> Task goal
Copy out the part of the listing that starts at the line containing "Click the redo arrow icon" and ends at the line containing "tap(661, 82)", with both of those lines included and every line reproduced without change.

________________________

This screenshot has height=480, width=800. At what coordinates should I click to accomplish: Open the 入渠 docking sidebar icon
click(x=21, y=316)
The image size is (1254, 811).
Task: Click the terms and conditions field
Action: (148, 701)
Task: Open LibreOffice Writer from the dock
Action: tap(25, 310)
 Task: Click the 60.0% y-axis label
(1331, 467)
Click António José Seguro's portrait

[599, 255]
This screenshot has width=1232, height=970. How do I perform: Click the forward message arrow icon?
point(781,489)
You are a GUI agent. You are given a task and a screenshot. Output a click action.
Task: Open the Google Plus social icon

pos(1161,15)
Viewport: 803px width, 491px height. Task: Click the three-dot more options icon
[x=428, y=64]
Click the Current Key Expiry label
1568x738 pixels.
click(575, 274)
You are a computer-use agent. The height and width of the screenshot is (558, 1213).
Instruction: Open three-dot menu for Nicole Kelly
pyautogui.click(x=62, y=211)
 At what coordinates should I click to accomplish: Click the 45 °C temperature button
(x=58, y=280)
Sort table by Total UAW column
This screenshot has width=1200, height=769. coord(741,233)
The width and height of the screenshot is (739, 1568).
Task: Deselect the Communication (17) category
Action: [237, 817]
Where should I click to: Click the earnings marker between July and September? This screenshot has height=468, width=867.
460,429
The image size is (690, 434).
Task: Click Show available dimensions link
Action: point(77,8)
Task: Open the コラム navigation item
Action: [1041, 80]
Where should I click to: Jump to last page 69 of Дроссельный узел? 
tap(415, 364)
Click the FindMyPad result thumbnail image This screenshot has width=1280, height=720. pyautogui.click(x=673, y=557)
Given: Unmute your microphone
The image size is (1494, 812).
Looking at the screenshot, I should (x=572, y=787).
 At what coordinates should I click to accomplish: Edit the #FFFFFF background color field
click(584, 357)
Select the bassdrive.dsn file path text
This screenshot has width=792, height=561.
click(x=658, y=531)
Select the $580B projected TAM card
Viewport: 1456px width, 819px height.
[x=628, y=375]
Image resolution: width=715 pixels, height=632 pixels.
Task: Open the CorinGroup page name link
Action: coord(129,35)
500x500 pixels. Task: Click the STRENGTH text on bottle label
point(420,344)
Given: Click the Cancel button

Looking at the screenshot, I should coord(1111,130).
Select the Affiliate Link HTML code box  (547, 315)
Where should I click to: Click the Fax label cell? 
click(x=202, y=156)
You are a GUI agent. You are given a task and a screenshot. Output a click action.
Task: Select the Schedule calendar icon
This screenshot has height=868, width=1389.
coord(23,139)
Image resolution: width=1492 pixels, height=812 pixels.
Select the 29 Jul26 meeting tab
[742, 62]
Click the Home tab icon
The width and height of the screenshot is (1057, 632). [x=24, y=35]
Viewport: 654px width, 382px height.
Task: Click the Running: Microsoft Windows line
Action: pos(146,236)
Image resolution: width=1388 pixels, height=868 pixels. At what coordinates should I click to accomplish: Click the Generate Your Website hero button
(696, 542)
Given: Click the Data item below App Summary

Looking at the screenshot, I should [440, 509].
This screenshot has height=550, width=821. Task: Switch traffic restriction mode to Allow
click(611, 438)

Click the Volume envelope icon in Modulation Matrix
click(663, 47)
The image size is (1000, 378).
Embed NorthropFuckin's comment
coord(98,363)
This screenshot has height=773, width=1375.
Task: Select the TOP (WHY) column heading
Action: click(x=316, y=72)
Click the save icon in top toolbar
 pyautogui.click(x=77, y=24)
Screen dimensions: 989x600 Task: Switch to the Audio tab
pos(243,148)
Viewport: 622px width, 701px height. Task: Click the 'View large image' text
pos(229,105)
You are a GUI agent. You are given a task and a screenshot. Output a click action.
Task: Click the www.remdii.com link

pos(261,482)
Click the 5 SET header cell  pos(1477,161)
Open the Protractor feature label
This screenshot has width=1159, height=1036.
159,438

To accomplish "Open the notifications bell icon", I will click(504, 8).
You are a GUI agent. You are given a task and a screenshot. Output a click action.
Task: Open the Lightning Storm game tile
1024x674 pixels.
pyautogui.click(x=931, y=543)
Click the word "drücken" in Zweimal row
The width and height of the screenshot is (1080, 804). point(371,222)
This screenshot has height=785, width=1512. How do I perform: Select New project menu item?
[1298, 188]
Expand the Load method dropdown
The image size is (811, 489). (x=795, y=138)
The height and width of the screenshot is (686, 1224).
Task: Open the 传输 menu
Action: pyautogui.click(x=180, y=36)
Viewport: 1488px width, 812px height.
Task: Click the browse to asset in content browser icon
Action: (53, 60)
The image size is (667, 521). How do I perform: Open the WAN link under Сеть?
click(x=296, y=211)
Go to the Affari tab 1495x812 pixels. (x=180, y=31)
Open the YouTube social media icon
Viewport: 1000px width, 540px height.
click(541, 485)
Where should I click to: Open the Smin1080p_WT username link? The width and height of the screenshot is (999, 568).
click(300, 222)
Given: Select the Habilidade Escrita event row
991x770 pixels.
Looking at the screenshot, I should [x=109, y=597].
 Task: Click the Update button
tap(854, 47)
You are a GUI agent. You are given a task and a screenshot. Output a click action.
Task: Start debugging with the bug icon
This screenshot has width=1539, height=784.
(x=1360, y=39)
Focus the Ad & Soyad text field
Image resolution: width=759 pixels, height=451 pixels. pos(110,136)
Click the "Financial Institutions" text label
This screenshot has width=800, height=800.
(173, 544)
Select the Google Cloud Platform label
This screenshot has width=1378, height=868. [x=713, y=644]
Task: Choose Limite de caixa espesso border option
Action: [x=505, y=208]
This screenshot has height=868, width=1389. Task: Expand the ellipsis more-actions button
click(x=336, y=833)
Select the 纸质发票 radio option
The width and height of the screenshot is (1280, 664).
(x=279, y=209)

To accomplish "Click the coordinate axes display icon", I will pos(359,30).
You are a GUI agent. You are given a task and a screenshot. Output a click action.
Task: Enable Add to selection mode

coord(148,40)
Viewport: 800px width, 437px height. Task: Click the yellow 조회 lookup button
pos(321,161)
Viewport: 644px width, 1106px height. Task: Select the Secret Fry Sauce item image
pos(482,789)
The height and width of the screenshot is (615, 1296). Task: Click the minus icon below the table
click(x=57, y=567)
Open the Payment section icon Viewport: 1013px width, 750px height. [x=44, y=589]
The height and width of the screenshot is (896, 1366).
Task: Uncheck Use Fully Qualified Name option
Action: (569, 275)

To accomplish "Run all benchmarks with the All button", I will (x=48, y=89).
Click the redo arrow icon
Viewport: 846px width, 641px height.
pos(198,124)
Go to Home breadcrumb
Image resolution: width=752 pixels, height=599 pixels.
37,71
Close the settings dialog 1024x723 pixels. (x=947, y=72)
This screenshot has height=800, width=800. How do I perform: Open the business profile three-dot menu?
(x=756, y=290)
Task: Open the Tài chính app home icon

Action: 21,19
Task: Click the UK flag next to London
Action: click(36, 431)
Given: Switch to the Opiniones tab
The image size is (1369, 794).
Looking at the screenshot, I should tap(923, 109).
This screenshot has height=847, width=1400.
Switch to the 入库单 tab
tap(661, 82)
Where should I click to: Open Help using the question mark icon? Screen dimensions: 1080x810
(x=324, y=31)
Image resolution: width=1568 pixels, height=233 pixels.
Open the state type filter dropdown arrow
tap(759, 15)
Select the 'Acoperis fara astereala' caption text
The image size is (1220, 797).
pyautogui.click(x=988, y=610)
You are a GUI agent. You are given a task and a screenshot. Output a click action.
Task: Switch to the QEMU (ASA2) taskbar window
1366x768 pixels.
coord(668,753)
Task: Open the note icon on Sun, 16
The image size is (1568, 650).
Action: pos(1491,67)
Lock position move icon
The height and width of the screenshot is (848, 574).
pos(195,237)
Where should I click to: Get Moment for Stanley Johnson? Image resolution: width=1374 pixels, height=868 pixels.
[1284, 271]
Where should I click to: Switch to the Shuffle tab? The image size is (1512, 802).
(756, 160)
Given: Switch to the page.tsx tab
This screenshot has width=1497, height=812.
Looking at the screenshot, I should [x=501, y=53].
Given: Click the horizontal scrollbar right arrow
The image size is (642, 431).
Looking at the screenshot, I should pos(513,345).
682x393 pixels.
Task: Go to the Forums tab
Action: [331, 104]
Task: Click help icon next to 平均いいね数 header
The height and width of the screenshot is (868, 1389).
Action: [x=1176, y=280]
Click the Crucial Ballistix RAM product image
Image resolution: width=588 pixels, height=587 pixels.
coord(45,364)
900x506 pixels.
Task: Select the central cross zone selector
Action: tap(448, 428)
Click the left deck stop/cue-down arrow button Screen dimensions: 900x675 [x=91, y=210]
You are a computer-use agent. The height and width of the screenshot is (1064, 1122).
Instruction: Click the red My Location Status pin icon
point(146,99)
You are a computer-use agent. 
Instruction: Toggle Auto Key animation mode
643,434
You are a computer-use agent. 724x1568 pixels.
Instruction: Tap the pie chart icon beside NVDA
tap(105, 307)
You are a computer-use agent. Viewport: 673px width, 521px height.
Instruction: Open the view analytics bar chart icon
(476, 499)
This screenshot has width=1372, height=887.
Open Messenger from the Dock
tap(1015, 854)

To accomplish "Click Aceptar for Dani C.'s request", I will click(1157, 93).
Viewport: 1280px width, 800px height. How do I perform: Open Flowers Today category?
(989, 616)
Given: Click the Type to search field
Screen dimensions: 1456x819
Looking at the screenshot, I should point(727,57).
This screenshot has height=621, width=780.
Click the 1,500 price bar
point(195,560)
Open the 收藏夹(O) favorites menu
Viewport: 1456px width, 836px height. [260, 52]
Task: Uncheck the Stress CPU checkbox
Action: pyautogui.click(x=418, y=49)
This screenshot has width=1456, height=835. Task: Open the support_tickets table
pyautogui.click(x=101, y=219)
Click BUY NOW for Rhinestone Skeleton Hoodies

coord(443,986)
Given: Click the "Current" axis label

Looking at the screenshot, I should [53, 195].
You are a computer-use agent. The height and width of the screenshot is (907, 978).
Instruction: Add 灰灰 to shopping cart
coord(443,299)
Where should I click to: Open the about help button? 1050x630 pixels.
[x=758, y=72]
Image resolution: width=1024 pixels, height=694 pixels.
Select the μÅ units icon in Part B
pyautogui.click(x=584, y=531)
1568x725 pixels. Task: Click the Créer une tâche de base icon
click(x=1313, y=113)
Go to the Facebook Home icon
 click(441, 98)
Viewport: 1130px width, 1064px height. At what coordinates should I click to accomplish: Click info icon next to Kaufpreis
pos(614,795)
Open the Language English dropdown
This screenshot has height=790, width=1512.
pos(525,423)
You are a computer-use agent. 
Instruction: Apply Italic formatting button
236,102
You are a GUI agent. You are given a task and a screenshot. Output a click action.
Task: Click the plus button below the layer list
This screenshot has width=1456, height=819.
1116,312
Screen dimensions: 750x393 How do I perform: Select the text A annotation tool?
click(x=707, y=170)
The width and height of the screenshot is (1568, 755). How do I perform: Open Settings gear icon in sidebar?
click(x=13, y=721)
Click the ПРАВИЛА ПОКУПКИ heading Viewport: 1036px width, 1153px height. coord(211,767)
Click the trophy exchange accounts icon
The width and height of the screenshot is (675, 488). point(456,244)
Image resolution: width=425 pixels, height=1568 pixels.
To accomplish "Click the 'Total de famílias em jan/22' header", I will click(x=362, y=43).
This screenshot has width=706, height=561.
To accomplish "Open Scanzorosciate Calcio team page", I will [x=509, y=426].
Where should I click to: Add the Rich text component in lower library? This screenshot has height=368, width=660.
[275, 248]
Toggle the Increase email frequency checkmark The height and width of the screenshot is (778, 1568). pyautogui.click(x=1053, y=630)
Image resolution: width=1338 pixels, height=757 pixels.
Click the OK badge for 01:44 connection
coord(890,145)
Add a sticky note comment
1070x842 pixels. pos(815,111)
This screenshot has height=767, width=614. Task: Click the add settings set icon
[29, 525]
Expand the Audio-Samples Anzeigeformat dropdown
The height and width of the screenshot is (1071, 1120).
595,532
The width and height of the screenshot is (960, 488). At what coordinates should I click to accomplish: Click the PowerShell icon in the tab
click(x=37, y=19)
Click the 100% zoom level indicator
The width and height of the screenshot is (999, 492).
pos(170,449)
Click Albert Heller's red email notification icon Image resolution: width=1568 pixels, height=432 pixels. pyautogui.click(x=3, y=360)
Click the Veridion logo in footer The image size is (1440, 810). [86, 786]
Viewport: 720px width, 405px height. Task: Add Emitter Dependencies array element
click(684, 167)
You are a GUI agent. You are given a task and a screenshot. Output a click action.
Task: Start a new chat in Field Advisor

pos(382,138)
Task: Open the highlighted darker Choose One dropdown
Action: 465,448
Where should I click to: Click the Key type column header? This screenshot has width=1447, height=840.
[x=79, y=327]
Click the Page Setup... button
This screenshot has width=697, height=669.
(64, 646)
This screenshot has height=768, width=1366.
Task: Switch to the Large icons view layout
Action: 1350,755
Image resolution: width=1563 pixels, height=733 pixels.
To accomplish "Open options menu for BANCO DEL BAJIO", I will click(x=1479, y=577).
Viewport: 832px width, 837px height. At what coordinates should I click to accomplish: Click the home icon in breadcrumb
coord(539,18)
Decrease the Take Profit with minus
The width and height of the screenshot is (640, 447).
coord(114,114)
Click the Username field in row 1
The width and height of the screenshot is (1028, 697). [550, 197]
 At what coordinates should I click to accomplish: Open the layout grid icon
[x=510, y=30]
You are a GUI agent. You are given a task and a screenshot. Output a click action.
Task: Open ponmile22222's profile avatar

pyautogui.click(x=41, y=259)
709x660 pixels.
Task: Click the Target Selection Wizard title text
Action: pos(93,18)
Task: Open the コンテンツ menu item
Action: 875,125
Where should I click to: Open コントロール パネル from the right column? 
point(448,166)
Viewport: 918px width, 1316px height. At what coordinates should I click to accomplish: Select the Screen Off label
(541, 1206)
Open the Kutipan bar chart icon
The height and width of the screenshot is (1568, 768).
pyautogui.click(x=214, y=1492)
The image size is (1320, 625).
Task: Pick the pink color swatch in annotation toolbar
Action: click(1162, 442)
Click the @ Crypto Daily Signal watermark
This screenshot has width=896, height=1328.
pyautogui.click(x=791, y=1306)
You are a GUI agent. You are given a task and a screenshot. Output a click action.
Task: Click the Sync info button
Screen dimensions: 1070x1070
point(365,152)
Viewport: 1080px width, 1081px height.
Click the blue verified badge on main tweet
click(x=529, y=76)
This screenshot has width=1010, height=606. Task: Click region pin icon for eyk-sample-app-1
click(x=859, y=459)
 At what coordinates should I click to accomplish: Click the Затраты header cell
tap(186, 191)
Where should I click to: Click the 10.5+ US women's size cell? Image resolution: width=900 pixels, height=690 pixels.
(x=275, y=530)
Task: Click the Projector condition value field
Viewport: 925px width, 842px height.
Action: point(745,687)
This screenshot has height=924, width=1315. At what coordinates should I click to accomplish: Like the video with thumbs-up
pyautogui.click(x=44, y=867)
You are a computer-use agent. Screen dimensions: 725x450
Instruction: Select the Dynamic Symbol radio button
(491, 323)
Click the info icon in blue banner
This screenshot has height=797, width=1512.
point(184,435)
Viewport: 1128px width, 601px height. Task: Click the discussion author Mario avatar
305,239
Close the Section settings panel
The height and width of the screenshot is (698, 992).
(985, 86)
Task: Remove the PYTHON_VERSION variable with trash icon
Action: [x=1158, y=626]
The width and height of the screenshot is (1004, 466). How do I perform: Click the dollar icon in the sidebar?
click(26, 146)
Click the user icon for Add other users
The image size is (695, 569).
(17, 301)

________________________

> Answer to the task
Click the redo arrow icon
Viewport: 846px width, 641px height.
pos(198,124)
Go to Home breadcrumb
Image resolution: width=752 pixels, height=599 pixels.
37,71
Close the settings dialog 1024x723 pixels. (x=947, y=72)
This screenshot has height=800, width=800. How do I perform: Open the business profile three-dot menu?
(x=756, y=290)
Task: Open the Tài chính app home icon

Action: 21,19
Task: Click the UK flag next to London
Action: click(36, 431)
Given: Switch to the Opiniones tab
The image size is (1369, 794).
Looking at the screenshot, I should tap(923, 109).
This screenshot has height=847, width=1400.
Switch to the 入库单 tab
tap(661, 82)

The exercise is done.